Doesn’t look like much does it? Well, let me tell you that it is a LOT harder than it looks. The strength work is something I could be much more aggressive with, but with running added in? Forget about it. I would preferably run on trails as they are much more forgiving to my joints, but often end up running through my neighborhood on asphalt. I have had to frequently add in a rest day after my longer runs (3-4 miles) due to workout generated hip pain. Not to mention, I’m just not used to running for 45 minutes at a time. Its nothing like doing some sprints or short intervals here and there. My hips hurt, my shins hurt, and I have a hard time regulating my breathing.
However, as pathetic as I may seem, I am making progress. I managed to run eight miles this week and I’m going to try and get in nine next week. I need to make a few changes to continue to progress and they will be as follows:
- Run more trails, less road. I have congenital hip dysplasia and the hip pain will keep me from exercising period. Hard to make progress when you’re not doing anything. If I have to run on the road, I need to warm up on the grass, barefoot, to make sure I’m not changing my running form to accommodate the hard surface.

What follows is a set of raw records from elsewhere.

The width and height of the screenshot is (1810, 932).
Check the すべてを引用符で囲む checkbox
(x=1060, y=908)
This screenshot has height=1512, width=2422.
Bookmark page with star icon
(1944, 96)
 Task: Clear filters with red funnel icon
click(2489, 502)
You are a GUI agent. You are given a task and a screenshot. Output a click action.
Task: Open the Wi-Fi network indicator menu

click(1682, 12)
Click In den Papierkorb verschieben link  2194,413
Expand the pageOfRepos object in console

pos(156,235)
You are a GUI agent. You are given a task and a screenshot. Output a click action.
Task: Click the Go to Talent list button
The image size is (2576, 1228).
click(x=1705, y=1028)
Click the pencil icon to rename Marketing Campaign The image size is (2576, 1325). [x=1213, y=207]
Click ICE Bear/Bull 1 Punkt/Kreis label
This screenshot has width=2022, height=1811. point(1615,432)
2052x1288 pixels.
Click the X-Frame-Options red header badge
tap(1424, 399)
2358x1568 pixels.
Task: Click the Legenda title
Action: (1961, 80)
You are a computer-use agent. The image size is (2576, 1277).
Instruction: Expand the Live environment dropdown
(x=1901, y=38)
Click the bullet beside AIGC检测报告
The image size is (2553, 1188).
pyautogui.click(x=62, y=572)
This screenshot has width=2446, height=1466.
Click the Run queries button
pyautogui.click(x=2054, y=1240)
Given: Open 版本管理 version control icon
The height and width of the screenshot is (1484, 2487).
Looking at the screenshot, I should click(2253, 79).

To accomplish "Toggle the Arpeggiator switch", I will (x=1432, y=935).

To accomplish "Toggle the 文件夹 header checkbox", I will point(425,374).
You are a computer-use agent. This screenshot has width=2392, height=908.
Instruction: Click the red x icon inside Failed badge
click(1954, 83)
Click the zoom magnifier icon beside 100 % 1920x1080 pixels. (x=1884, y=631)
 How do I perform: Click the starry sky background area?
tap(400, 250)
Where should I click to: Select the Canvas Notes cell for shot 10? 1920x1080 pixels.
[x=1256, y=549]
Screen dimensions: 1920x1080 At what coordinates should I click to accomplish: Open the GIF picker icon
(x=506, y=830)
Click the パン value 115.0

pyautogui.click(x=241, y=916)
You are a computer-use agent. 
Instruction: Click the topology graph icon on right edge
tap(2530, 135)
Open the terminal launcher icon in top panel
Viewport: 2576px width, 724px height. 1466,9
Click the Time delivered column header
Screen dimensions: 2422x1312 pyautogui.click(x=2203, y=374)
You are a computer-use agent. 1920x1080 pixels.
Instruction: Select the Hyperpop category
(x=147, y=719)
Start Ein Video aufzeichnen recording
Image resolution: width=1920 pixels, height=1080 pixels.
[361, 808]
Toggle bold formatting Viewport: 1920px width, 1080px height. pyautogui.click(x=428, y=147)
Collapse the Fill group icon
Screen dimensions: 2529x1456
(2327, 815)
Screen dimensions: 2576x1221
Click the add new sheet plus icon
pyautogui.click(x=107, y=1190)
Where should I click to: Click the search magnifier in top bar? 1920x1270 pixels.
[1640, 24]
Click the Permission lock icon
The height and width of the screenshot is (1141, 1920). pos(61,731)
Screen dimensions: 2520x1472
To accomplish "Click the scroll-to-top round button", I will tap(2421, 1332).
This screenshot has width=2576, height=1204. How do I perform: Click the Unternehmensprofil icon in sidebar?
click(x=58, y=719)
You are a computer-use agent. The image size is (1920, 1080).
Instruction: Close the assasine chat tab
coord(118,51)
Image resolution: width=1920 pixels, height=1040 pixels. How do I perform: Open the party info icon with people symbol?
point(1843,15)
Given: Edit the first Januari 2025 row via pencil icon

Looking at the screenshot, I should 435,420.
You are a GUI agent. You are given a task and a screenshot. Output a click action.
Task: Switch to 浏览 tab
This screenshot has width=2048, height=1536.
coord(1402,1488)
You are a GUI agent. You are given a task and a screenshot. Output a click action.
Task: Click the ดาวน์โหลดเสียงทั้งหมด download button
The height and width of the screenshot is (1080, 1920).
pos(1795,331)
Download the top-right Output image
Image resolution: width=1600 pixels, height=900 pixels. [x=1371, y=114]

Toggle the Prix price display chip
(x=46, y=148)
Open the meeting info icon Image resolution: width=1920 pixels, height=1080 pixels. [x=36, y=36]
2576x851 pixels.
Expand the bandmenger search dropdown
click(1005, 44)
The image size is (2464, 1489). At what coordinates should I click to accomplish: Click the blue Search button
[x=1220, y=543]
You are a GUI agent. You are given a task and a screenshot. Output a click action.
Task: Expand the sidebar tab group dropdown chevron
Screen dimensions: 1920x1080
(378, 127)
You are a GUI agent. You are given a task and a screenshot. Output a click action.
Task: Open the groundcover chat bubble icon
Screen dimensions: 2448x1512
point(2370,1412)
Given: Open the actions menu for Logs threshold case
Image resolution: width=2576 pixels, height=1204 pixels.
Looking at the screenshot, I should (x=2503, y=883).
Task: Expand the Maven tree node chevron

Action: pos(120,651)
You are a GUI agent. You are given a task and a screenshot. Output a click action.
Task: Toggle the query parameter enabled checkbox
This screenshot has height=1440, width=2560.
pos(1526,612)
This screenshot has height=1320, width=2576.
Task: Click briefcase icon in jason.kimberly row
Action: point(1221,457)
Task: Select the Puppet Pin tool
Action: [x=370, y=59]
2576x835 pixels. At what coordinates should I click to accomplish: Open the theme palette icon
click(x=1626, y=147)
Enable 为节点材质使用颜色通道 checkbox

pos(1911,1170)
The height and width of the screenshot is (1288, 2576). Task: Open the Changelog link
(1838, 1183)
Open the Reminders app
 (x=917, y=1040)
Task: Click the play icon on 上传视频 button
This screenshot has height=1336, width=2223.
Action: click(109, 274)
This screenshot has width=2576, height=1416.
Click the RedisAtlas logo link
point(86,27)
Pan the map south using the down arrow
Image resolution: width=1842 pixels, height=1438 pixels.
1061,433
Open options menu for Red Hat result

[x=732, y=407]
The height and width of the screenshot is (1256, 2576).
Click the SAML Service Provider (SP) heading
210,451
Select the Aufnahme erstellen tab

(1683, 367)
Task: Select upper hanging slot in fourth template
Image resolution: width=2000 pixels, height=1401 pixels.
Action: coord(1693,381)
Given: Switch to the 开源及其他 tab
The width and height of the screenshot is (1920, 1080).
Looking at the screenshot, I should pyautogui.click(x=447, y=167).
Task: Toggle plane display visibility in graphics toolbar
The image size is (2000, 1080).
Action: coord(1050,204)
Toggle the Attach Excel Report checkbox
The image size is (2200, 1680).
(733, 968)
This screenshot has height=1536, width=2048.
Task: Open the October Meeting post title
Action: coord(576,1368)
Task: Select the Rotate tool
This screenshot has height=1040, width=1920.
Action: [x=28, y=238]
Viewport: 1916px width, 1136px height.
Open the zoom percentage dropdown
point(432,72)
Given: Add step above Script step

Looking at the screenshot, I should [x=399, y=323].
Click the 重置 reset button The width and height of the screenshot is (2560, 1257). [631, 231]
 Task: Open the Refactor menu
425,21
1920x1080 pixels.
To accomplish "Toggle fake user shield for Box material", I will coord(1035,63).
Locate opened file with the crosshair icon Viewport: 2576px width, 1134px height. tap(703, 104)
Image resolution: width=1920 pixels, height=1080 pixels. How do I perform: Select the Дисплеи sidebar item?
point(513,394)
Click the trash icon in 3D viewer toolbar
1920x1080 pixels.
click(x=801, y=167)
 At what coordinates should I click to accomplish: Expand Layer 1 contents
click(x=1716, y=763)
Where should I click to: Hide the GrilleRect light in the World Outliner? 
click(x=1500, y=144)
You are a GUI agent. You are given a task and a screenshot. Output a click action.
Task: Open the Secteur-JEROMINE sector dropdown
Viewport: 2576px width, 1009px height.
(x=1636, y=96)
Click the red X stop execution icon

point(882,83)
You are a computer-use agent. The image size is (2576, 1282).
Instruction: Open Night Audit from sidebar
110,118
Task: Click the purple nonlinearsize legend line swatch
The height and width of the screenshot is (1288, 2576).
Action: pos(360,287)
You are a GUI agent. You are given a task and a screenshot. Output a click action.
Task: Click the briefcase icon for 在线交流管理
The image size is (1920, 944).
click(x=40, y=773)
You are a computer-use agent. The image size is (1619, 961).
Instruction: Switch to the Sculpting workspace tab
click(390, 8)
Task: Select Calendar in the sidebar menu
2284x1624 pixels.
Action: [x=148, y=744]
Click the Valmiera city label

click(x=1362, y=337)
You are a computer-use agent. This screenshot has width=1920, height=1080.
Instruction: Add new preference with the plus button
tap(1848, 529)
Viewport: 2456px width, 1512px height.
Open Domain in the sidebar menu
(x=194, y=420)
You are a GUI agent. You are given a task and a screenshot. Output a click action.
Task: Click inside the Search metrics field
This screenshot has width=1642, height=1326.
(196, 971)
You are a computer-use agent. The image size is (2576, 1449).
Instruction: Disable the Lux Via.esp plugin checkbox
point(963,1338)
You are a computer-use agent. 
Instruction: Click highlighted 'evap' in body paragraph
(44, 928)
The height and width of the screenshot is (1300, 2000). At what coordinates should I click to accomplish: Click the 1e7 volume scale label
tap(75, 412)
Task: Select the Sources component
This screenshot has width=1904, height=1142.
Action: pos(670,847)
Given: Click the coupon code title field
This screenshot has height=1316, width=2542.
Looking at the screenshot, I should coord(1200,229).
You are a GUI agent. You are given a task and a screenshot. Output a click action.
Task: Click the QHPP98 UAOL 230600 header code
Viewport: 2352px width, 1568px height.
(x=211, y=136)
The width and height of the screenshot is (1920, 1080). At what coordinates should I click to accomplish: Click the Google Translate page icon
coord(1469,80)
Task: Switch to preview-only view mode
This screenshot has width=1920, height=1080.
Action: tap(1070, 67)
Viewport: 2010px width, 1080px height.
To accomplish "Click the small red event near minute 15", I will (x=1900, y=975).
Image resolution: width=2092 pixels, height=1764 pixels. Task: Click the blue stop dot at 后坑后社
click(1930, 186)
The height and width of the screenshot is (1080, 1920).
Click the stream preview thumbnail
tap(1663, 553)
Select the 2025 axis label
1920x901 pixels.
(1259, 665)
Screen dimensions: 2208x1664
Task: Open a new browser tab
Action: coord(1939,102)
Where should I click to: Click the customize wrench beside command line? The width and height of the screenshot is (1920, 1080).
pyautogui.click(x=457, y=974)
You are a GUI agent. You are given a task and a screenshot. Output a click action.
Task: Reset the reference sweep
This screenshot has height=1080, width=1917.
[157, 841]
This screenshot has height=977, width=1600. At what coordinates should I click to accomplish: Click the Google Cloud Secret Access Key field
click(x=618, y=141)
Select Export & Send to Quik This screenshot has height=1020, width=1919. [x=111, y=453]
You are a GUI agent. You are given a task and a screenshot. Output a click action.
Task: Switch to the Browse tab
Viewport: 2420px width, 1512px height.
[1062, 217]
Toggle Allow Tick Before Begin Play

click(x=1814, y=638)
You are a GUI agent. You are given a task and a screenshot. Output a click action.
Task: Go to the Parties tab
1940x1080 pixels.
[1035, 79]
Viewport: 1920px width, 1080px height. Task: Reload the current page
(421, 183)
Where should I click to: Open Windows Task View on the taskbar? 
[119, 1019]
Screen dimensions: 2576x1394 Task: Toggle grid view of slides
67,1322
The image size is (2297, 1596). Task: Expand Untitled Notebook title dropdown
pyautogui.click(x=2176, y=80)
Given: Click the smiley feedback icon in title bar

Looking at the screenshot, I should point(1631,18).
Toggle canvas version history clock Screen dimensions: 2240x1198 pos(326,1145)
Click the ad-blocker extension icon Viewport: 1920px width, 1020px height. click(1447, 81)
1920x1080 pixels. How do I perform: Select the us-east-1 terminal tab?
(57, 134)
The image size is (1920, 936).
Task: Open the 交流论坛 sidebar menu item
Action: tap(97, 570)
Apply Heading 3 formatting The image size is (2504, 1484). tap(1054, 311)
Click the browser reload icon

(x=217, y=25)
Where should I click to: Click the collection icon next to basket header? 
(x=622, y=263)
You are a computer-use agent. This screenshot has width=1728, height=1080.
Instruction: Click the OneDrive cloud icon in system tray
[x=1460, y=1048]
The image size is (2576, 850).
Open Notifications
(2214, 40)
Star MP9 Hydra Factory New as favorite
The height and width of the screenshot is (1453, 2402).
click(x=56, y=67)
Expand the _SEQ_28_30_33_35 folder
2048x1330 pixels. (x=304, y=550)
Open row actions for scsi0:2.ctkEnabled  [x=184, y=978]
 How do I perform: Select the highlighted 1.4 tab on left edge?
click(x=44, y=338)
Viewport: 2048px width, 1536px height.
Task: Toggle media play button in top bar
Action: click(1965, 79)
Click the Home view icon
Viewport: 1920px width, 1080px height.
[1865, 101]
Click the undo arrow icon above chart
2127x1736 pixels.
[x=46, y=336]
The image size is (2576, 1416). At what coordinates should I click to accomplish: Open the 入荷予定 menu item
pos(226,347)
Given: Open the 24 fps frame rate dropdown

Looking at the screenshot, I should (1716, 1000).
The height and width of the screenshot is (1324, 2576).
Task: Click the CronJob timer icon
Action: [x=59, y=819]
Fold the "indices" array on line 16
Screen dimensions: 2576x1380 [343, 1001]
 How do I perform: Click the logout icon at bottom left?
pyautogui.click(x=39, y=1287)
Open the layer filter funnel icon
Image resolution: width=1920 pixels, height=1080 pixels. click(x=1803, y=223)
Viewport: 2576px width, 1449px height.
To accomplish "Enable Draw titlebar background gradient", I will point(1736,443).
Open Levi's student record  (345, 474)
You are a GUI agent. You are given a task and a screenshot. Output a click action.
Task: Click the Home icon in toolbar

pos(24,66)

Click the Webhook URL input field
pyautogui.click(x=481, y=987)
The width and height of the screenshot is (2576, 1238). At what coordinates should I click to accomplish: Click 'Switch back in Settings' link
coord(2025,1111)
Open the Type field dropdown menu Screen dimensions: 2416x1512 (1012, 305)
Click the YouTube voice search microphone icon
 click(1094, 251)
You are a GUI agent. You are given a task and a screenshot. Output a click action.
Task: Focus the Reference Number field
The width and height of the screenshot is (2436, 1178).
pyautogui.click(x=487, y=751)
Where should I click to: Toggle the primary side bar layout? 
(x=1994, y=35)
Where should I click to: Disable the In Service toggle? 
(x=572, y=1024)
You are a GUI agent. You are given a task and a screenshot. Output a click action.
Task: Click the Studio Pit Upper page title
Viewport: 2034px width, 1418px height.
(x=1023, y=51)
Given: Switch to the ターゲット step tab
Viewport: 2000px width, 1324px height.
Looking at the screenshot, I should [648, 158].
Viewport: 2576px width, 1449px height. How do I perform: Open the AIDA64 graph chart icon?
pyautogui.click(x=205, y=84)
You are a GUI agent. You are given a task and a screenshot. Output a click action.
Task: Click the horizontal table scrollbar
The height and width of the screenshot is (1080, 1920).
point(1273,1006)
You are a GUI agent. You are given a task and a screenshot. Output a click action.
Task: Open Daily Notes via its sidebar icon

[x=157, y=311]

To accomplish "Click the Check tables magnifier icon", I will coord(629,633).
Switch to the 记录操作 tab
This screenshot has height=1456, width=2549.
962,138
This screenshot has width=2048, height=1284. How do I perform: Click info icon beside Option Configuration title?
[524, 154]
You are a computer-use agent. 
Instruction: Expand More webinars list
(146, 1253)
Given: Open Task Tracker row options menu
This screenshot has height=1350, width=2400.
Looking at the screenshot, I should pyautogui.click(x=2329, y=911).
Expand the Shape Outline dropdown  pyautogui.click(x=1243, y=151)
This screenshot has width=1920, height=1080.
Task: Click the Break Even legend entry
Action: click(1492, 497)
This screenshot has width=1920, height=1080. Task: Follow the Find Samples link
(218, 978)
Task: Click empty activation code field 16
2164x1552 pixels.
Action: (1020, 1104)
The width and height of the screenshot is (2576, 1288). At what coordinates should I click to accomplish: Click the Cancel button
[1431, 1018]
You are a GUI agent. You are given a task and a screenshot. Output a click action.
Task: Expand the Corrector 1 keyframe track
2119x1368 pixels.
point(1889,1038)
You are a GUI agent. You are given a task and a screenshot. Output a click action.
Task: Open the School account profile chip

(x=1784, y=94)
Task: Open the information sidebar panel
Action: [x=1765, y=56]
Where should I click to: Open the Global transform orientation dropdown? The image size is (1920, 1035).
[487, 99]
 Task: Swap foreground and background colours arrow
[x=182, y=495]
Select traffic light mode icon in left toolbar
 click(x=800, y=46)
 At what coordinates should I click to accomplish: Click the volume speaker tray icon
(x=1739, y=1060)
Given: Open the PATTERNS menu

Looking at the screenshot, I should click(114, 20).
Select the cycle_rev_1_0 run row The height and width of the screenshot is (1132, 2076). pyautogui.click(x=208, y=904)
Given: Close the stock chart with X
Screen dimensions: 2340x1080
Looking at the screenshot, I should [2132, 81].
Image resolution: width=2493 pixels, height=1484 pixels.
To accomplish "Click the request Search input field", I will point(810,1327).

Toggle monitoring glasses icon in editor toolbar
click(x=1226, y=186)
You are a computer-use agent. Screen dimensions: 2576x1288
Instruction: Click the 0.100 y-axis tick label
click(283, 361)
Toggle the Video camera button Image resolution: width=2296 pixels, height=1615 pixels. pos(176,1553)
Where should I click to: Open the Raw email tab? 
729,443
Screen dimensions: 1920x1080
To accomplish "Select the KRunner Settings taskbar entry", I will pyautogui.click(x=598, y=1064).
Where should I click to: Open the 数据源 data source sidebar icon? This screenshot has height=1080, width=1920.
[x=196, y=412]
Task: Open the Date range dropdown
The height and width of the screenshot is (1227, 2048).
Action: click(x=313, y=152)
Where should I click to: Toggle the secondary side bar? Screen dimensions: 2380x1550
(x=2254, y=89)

- Use a heart rate monitor. I have a threshold of effort where I cannot sustain breathing in through my nose. This is important for regulating my breathing and running up hills can overtax me. At this early stage, it is more important that I keep my heart rate in the lower zones so I can sustain the longer efforts. My lower zone is probably somewhere between 120-150 beats per minute, but without a lactate threshold test, I won’t know exactly where this is. Instead, I’m going to simply observe where my heart rate is when I can no longer sustain nose breathing. This will tell me where my effective heart rate zone is for my base training.
- Lastly, I need to be more humble and less hard on myself. Building a base is hard. Working up to running 12 miles a week is not easy. I need to focus on the running and think of it in the same way as I do my lifting. I need to learn to like it, or at the very least not hate it so very much.
So, in conclusion, I am not as good at endurance as I’d like to be and in order to get better I need to change a few things. I need to change my training tools/environment, keep better track of my efforts, and be patient. Precisely the advice I’d give anyone struggling to improve their efforts in the weight room. Funny how the universal truths tend to apply at both ends of the spectrum.